Text excerpt below:

United States Court of Appeals, Ninth Circuit
503 F.3d 913 (9th Cir. 2007)
In Bolt v. Merri. Pharm, Albert D. Bolt owned 52,488 shares of Series A Redeemable Preferred Stock issued by Merrimack Pharmaceuticals, Inc., a Massachusetts corporation. The company’s Restated Articles of Organization included a provision that required the company to redeem shares if its net worth exceeded $5 million, as determined by generally accepted accounting principles (GAAP). On December 31, 2001, Merrimack's balance sheet showed total assets of $11,331,070 and total liabilities of $1,270,230. Bolt requested redemption of his shares twice, in April 2001 and March 2002, but Merrimack refused, leading Bolt to file a lawsuit seeking a declaratory judgment. The district court granted summary judgment in favor of Bolt, determining that Merrimack's net worth exceeded the $5 million threshold required for redemption. Merrimack appealed the decision to the U.S. Court of Appeals for the Ninth Circuit.
The main issue was whether Merrimack Pharmaceuticals, Inc.'s net worth, as determined by its balance sheet in accordance with GAAP, met the $5 million threshold required to obligate the company to redeem Bolt’s Series A Redeemable Preferred Stock.
The U.S. Court of Appeals for the Ninth Circuit affirmed the district court's decision, holding that Merrimack's net worth, calculated as the difference between total assets and total liabilities, exceeded the $5 million threshold, thereby obligating the company to redeem Bolt's shares.
The U.S. Court of Appeals for the Ninth Circuit reasoned that the term "net worth" should be understood as the difference between a corporation's total assets and total liabilities, as commonly defined in financial contexts. The court found that Merrimack's balance sheet showed assets of $11,331,070 and liabilities of $1,270,230, resulting in a net worth of $10,060,840, which exceeded the $5 million requirement. The court rejected Merrimack's argument that net worth should be limited to stockholders’ equity or that the Series B Convertible Preferred Stock should be considered a liability. The court noted that the balance sheet did not classify the Series B Stock as a liability, and GAAP did not mandate such classification. Additionally, the court deferred to the auditor's conclusion that the financial statements were prepared in accordance with GAAP, as there was no authoritative GAAP source requiring a different treatment. As such, the court concluded that Merrimack was required to redeem Bolt’s shares according to the redemption provision in the Restated Articles of Organization.

End of Text excerpt.
Collected material below:

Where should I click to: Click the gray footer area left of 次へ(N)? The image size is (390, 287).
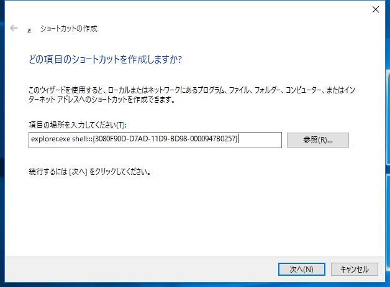137,269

End of Collected material.

• [What to work on]
Answer from the case summary on Bolt and Merrimack Pharmaceuticals:
(a) How many shares of Series A Redeemable Preferred Stock did Bolt own?
(b) In which two months did Bolt request redemption of his shares?
(c) What net worth did the Ninth Circuit find for Merrimack?
Rely only on the case summary, not on the material.

• [Answer box]
(a) 52,488 shares.
(b) April 2001 and March 2002.
(c) $10,060,840.